▶ AZIONE RICHIESTA 1:
Ricopia dal brano su Raffaella Carrà il passo che inizia con "A suo modo ha" e continua fino a "eppure comunemente accettato.".
▶ AZIONE RICHIESTA 2:
Rispondi a queste domande sul brano dedicato a Raffaella Carrà:
(a) A quale età è morta Raffaella Carrà?
(b) In quale locale di Marotta fu ospite più di 30 anni fa?
(c) Con chi ballava in coppia a quel tempo?

[BRANO FORNITO]

A suo modo ha precorso i tempi, rompendo gli schemi di una tv pubblica abbottonata e rigida. Ha anticipato la rivoluzione dei costumi ammiccando, con eleganza e savoir faire, ad una libertà espressiva che ha trasformato l’eros da tabù a immagine pop in stile Warhol. Raffaella Carrà, morta ieri alle 16,20 all’età di 78 anni dopo una malattia di cui nulla era trapelato, è stata l’icona di un modo di essere non convenzionale, eppure comunemente accettato.
Le ospitate
Nelle Marche “la più amata dagli italiani” ha lanciato le cucine Scavolini ma non ha mai tenuto concerti o spettacoli, se non qualche sporadica ospitata nei club di provincia. Come quella allo Jabì di Marotta più di 30 anni fa, quando ancora ballava in coppia con Enzo Paolo Turchi. Dai night della riviera nostrana hanno preso il volo in tanti: da Celentano a Mina, da Sabani ai Gatti di Vicolo Miracoli. Ma non la Raffaella nazionale, che già negli anni ’60 muoveva i primi passi al cinema. Non fu quella, però, la sua strada. Nel suo percorso artistico c’era la danza ad attenderla per il lancio nella tv nazionale.

[/BRANO FORNITO]
[ESTRATTI DEI DATI]

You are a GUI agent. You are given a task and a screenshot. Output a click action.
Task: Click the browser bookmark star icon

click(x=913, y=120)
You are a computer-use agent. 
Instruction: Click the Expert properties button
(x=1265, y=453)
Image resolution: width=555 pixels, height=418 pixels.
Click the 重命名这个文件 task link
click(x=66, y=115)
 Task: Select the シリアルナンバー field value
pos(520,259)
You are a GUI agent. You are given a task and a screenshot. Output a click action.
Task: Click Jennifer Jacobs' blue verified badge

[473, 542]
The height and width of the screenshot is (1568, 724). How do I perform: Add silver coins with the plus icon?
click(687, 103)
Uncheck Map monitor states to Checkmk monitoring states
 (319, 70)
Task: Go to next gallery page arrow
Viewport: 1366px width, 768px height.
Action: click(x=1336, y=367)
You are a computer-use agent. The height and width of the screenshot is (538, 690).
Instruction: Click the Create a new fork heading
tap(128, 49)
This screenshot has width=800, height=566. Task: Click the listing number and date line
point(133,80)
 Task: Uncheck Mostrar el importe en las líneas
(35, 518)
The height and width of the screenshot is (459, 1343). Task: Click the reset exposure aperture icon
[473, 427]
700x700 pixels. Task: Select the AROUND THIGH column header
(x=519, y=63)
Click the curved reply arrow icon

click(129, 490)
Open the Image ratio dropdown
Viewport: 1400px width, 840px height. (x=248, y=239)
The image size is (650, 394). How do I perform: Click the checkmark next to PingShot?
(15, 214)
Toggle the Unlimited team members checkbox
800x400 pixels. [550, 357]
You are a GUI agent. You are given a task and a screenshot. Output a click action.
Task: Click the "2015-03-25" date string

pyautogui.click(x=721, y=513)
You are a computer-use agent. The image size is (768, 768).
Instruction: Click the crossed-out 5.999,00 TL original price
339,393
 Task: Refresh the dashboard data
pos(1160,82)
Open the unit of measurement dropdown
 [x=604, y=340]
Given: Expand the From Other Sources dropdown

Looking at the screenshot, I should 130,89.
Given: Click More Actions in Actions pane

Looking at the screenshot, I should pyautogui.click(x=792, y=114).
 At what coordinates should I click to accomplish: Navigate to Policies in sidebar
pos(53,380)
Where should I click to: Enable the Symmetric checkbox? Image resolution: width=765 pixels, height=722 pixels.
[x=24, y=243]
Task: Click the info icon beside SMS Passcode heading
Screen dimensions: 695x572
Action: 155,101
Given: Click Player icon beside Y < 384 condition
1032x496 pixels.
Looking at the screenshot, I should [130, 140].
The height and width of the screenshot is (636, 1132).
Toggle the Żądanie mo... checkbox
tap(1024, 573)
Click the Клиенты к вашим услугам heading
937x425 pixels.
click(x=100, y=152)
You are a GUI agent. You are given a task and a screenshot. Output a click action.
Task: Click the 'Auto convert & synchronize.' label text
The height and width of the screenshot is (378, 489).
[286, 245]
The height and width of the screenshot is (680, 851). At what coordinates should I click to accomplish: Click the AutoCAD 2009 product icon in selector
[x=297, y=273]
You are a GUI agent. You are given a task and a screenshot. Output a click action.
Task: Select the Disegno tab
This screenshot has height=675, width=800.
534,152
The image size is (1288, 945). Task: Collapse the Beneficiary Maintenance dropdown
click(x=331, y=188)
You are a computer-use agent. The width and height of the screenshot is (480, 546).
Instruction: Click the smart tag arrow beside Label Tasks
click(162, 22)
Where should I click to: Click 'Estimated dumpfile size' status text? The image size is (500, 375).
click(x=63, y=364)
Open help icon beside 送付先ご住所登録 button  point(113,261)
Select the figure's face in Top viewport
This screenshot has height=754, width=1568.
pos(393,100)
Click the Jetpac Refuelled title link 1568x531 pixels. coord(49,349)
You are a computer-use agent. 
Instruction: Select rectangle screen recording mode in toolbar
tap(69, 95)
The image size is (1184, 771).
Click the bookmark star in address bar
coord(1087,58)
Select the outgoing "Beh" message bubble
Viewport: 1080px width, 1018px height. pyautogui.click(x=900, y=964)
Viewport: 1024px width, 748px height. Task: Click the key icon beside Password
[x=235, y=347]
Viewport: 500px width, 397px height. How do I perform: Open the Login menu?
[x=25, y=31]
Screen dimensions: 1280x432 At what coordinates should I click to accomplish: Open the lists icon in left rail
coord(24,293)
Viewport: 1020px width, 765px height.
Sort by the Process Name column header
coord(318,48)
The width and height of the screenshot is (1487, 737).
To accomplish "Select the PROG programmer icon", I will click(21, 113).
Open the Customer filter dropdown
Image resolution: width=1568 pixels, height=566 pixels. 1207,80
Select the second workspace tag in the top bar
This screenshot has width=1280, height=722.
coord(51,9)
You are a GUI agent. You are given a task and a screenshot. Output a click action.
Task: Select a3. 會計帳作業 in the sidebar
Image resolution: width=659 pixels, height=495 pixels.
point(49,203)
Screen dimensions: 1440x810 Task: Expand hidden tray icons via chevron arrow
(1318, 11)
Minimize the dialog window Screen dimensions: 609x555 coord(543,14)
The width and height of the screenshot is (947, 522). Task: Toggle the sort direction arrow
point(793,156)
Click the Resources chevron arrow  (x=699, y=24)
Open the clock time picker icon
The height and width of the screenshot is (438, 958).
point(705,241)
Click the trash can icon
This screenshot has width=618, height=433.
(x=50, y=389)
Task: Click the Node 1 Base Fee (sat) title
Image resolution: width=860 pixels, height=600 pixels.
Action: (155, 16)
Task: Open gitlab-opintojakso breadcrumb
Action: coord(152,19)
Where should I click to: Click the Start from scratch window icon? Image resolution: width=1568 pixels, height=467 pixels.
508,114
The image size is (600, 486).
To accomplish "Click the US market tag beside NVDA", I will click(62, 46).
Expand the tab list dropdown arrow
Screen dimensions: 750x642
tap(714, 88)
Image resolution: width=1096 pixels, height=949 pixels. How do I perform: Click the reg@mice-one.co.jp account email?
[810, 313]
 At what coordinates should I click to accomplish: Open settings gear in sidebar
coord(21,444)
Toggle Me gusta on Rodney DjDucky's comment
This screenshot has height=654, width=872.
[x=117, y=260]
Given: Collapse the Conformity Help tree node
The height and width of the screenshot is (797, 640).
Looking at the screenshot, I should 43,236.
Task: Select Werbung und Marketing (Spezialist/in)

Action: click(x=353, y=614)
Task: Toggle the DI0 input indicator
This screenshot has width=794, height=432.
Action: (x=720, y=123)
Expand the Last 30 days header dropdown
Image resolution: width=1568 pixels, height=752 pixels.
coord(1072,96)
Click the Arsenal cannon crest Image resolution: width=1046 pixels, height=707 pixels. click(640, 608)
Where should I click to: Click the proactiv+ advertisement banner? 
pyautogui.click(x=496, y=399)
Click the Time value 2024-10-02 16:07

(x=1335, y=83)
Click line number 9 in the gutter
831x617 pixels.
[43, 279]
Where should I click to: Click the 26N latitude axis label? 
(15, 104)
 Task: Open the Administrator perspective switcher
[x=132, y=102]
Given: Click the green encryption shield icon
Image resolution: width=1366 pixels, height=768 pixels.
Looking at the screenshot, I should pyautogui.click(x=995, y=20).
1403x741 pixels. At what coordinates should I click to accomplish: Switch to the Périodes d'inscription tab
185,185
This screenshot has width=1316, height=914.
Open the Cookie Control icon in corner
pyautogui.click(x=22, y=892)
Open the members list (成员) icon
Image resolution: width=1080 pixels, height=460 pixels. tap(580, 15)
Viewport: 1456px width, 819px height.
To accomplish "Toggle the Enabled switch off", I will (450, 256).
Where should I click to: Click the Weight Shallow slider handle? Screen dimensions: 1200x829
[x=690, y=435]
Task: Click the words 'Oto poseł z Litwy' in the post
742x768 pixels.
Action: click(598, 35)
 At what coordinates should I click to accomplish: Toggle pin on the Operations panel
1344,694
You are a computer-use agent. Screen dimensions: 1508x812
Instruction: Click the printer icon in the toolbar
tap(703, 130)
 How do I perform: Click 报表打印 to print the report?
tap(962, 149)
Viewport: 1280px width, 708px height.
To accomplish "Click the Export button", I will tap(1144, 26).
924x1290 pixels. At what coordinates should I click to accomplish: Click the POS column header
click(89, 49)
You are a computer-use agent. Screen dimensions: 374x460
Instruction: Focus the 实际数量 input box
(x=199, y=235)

[/ESTRATTI DEI DATI]

▶ RISPOSTA ALL'ESERCIZIO 1:
A suo modo ha precorso i tempi, rompendo gli schemi di una tv pubblica abbottonata e rigida. Ha anticipato la rivoluzione dei costumi ammiccando, con eleganza e savoir faire, ad una libertà espressiva che ha trasformato l’eros da tabù a immagine pop in stile Warhol. Raffaella Carrà, morta ieri alle 16,20 all’età di 78 anni dopo una malattia di cui nulla era trapelato, è stata l’icona di un modo di essere non convenzionale, eppure comunemente accettato.

▶ RISPOSTA ALL'ESERCIZIO 2:
(a) A 78 anni.
(b) Allo Jabì.
(c) Con Enzo Paolo Turchi.